◆ Page ◆

Living a long life means dwelling on a stage with numerous trapdoors. Players vanish or reappear, as part of some grand design that becomes all the more baffling as time passes.
Three stories by the Nobel laureate Alice Munro, from her 2004 collection Runaway, were the source for Pedro Almodóvar’s latest film, the serious but never somber Julieta. Here the Spanish master presents a “tearless melodrama,” in which a woman copes with the inexplicable vanishing of her daughter, Antía. Having no explanation for the rift, Julieta corrodes inside, living with the guilt of whatever it was that she did to cause her daughter to leave her.
The loss essentially changes her into two separate people. The “before” picture is Julieta as a perky, substitute classics teacher (Adriana Ugarte) with one of those dandelion-like haircuts that came around when punk rock went uptown. (The hairstyle helps, but we can also guess at the date. Julieta’s students, reaching for someone to compare to the beauty of Ulysses’ Calypso, pick Kim Basinger. One recalls the actress’ turn as Vicki Vale in 1989’s Batman.)

◆ Written task ◆
According to the review, which book supplied the three stories behind the film Julieta? These lines have no connection to the review.

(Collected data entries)

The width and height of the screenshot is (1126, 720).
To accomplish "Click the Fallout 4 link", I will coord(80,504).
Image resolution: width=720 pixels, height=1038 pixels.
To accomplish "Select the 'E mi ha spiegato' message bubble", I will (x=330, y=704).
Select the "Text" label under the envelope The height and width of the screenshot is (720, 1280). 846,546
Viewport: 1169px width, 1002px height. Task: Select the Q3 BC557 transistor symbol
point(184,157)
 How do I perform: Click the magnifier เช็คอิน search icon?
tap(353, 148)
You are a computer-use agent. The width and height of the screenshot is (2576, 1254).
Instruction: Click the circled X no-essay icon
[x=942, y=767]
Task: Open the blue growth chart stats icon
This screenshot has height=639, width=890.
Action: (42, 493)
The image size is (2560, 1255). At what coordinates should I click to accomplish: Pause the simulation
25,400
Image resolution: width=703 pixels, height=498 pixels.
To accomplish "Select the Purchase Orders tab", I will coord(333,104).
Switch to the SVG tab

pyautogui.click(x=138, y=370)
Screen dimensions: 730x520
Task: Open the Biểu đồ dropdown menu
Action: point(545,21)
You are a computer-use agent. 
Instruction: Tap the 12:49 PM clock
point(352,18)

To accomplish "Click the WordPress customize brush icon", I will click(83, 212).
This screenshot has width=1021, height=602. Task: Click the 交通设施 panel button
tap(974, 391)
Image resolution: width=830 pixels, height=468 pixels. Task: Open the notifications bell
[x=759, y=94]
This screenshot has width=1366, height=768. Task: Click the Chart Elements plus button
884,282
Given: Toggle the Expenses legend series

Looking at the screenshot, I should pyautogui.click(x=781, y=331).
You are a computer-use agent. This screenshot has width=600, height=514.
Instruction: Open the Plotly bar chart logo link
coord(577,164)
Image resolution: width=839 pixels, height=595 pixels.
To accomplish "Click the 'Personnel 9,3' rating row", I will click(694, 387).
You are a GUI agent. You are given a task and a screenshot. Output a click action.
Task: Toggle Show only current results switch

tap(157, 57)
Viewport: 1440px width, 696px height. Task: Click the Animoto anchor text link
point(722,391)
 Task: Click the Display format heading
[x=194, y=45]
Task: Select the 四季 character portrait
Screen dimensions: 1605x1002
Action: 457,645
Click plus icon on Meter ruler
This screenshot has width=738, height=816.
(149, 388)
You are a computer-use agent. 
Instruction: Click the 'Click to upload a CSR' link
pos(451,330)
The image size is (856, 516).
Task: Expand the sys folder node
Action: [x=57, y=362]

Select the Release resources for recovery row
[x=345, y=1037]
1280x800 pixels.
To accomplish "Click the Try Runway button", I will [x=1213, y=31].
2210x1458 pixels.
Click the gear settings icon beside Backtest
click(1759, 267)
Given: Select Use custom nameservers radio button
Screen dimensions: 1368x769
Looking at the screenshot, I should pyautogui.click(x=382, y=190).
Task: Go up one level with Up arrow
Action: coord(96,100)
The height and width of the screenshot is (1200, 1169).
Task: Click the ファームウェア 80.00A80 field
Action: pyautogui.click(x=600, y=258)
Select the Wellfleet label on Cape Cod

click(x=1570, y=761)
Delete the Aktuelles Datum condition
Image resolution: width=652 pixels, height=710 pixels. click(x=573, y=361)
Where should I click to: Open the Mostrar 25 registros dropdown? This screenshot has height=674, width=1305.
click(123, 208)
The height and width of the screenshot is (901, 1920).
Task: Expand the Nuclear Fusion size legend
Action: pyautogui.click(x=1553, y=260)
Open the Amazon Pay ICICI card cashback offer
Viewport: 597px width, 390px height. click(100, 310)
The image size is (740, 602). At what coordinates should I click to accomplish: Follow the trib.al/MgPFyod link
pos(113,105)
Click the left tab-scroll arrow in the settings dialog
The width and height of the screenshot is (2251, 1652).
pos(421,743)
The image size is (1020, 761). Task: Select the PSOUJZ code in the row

◆ Expected output ◆
Alice Munro's 2004 collection Runaway.